## [Document text]
_ _ _ _ _ _ _

Michael and I have been married 35 years. Neither has ever committed adultery. We have had a lot of years of difficult times and a lot of wonderful times. We have learned a lot about how to have a successful marriage. Here are some very basic tips that we have used over the years to keep our marriage strong, passionate and honoring.
1. Adultery is not an option. Say that out loud all day long.
2. Print out your wedding vows. Hang them on your bedroom wall. Read them out loud daily. Memorize them. When frustrated with your spouse or tempted to sin against them speak your vows out loud. Then choose to stand on them. Remember, you made these vows to God. One day you will give account to God as to how you kept your vows.
3. Find a friend or good counselor you can go to on as needed basis. Even great marriages need a sounding board to sort things out.
4. Always be a safe place for your spouse. That means they can tell you ANYTHING without you being offended. If you can always be honest with each other you will share your fears, temptations, hopes, dreams and desires. You will never have to hide the truth.
5. Begin each day with a short devotional and a word of Prayer with your spouse.
6. Always say this “Let all that I do be done in Love.” Then stick to that word.
7. Never crush the other person. Just because you have the power to do it doesn’t make it right. Speak truth to each other with grace & kindness. Even when you are really, really mad.
8. Periodically ask yourselves, on a scale of 0-10, how good is our marriage? If it’s below an 8 then find out why, what it will take to change it and then do it. Don’t settle for bad or mediocre. You were created for more than that.
9. Good marriages don’t just happen they are made each day, each hour, each minute. Be intentional. Purpose to have an amazing marriage.

_ _ _ _ _ _ _

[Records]
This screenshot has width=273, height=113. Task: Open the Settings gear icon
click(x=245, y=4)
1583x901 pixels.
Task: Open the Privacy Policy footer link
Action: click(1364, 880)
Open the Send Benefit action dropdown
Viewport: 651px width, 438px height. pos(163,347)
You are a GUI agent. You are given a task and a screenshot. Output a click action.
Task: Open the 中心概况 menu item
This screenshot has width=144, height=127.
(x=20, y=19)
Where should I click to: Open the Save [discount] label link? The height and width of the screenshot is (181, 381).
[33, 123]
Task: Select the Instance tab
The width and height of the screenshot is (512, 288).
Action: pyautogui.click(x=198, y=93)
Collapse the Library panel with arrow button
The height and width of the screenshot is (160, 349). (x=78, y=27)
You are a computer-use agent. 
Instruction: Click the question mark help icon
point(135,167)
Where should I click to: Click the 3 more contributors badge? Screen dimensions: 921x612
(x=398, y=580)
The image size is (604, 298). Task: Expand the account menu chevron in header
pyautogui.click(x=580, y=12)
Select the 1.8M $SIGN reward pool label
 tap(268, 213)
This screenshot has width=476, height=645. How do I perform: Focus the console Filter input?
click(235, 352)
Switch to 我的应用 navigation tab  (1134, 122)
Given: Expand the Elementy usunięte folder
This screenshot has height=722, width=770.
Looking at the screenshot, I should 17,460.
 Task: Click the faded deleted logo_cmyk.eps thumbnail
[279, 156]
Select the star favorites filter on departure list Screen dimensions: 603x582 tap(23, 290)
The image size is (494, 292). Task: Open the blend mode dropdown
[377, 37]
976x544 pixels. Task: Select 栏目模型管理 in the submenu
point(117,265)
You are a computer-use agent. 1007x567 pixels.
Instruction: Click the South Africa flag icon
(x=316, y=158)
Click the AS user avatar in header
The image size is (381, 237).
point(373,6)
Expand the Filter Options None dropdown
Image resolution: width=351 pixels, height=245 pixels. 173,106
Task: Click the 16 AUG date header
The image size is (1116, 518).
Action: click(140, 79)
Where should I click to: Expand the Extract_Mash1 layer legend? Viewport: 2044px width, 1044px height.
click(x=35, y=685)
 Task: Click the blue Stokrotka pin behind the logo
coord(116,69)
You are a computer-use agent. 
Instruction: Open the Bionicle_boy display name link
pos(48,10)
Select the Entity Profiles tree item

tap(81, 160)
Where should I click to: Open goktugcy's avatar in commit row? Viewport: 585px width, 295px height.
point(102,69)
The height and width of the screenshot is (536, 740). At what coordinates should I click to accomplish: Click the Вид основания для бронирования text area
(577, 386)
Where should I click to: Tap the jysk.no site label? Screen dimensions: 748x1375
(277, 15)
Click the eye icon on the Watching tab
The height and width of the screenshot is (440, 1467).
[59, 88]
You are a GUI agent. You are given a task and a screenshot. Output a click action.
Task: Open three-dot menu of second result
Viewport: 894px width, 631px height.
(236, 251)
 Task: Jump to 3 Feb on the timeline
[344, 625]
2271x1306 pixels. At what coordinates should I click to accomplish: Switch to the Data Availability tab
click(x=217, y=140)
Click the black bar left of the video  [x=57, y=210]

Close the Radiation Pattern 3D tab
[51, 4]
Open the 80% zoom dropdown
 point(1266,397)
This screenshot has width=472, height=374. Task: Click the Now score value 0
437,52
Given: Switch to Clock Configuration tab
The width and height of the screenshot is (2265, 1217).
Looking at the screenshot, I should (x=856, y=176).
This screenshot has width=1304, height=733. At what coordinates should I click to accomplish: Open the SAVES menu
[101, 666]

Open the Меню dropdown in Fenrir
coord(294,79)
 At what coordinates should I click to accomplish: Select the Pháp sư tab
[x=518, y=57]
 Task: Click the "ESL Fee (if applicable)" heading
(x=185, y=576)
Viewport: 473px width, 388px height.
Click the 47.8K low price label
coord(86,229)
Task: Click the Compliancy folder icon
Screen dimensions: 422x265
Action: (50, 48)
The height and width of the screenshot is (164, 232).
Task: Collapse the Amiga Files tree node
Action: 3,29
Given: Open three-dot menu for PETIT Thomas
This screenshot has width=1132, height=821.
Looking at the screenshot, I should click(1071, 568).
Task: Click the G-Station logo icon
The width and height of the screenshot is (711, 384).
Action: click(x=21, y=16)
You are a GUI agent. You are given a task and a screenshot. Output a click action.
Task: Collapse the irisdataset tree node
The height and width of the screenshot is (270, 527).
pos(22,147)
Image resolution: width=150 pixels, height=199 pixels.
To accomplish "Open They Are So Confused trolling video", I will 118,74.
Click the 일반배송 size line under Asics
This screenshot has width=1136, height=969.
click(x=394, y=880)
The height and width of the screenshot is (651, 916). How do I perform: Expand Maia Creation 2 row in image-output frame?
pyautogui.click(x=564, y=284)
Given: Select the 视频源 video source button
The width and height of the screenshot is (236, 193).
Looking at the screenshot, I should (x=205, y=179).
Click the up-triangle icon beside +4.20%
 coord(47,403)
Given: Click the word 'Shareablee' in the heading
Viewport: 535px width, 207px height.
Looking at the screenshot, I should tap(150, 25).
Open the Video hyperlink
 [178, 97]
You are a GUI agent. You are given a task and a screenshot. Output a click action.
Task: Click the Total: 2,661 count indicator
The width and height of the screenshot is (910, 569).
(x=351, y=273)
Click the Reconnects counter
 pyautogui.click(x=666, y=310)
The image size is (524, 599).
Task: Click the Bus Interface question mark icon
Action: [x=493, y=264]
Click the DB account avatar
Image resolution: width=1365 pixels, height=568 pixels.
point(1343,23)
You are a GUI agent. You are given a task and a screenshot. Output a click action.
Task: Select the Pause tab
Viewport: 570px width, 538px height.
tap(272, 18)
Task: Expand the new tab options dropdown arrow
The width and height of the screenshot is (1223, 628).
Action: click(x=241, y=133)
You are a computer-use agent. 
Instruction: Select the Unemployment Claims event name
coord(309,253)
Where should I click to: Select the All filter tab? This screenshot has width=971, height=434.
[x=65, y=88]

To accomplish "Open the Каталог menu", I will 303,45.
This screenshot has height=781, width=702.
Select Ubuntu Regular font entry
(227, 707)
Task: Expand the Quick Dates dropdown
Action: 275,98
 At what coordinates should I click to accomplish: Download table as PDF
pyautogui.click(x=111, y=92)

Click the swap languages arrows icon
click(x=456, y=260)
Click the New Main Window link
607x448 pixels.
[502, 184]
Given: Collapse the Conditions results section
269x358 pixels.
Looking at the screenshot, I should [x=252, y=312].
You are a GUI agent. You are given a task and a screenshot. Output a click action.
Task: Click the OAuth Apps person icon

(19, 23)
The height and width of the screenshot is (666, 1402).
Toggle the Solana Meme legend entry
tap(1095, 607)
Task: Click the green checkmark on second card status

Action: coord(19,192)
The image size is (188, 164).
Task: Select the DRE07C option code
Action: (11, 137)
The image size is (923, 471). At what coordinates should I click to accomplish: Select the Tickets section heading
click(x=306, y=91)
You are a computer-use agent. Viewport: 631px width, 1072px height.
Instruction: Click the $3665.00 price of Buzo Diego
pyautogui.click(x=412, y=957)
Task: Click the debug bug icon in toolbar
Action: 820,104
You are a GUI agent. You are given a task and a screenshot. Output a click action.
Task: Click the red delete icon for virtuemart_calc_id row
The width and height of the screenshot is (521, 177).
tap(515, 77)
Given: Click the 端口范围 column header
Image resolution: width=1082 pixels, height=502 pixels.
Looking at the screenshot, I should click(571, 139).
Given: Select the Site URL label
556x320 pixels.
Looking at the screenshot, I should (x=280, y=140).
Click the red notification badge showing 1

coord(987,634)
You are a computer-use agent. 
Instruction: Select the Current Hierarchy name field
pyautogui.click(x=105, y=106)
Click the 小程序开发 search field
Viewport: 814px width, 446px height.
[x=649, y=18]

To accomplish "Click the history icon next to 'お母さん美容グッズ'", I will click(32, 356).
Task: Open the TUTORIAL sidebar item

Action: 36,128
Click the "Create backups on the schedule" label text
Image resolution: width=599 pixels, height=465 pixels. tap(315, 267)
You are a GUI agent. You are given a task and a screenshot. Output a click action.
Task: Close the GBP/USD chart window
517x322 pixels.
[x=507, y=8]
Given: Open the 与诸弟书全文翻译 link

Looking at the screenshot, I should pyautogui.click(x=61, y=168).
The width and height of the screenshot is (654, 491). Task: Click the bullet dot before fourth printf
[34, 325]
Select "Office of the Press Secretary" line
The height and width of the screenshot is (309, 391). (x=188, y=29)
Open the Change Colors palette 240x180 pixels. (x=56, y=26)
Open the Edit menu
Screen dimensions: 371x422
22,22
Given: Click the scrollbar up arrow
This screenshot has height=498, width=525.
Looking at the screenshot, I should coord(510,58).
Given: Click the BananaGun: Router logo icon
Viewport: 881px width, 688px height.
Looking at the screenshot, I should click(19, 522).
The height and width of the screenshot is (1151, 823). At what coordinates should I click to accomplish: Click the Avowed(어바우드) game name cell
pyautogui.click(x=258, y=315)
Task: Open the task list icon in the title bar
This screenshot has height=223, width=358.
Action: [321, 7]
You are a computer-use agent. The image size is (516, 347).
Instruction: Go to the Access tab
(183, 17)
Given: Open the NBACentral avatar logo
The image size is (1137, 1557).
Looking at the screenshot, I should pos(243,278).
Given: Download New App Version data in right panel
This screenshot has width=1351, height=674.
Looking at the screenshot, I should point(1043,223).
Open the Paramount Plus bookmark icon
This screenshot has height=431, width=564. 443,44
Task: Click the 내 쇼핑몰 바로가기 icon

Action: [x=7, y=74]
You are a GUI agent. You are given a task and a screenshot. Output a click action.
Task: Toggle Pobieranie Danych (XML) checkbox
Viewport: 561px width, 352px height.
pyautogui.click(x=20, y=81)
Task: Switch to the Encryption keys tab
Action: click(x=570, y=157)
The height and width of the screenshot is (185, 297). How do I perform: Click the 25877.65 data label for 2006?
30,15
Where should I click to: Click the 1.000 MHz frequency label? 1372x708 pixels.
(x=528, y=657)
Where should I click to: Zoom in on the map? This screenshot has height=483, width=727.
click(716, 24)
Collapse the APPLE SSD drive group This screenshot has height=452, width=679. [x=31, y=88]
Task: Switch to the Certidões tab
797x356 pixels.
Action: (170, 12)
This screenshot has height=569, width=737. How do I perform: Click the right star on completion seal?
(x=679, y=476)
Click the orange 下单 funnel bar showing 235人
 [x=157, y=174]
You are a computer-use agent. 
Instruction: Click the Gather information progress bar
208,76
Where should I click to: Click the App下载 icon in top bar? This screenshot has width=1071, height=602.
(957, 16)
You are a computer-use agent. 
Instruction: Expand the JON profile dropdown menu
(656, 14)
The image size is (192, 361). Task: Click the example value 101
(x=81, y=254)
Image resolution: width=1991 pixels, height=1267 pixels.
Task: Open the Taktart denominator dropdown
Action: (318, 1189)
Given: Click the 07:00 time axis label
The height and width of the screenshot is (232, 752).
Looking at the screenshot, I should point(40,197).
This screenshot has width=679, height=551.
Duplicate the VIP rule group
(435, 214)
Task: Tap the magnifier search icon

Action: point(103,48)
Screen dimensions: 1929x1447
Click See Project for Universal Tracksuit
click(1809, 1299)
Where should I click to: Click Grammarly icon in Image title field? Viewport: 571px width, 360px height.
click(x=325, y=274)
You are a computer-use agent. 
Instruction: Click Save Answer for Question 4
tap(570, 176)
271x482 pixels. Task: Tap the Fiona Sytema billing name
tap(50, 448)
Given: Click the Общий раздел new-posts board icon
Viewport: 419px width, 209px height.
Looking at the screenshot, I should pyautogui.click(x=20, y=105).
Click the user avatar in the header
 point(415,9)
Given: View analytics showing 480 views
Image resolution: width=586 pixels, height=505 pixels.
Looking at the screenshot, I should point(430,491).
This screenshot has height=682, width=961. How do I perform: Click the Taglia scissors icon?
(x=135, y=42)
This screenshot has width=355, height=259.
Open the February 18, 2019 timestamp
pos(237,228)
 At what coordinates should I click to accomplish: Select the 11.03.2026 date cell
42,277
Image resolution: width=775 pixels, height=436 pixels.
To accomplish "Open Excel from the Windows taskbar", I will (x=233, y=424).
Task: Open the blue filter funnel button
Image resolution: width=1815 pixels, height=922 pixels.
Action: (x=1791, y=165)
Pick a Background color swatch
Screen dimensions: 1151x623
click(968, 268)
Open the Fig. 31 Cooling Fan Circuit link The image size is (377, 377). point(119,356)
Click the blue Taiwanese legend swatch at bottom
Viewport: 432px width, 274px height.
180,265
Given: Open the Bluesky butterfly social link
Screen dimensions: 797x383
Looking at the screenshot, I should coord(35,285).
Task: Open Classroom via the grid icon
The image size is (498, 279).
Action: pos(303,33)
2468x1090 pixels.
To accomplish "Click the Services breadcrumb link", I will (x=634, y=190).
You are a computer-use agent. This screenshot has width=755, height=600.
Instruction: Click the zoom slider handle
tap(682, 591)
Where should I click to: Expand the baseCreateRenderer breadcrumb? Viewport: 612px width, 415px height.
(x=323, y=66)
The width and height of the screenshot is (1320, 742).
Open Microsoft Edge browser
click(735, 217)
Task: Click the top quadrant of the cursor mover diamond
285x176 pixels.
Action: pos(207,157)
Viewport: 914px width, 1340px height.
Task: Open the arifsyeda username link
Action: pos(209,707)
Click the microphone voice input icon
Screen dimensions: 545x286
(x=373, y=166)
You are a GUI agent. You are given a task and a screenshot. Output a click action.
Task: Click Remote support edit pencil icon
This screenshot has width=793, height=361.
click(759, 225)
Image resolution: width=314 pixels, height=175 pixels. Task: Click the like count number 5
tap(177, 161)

_ _ _ _ _ _ _

## [What you will do]
1: Answer these questions about the marriage tips:
(a) How many years have the writer and Michael been married?
(b) Where does the text say to hang the printed wedding vows?
(c) On the 0-10 scale, below what score should a couple find out why their marriage is rated that way?
2: Why do the marriage tips say a couple should find a friend or good counselor to go to as needed?
3: Extend the marriage tips past the ninth one.

## [Responses per task]
1:
(a) 35 years.
(b) On the bedroom wall.
(c) Below an 8.

2: The tips say that even great marriages need a sounding board to sort things out. A friend or good counselor can fill that role when needed.

3:
10. Each day find a way to tell your spouse how much you appreciate what they do for you. Be specific. Honor them and they will honor you.
11. Don’t get stuck in a rut. Regardless of how much or little money you have you can always find creative ways to do things different, new and romantic.
12. Never spend alone time with members of the opposite sex. Even in church. Satan is always waiting to LURE YOU into adultery. Not an option.
13. In public places (especially at the gym) keep your eyes down or straight forward when around members of the opposite sex. Even in church use wisdom. You don’t have to be friendly. I’d rather have a great marriage than a big social life and possible opportunity for sin.
14. When you are tempted by another person realize that “Your back door is open.” Lovingly tell your spouse how and why your needs are not getting met and that the other person is starting to meet them. Be honest until it hurts.
15. Once a year read the book Cherish together.
16. Post several romantic sayings in a kitchen cabinet and at least once a week read them out loud to your spouse while holding their hand.
17. Pray daily “Lord I can’t love ______________(spouses name) You love him/her through me.”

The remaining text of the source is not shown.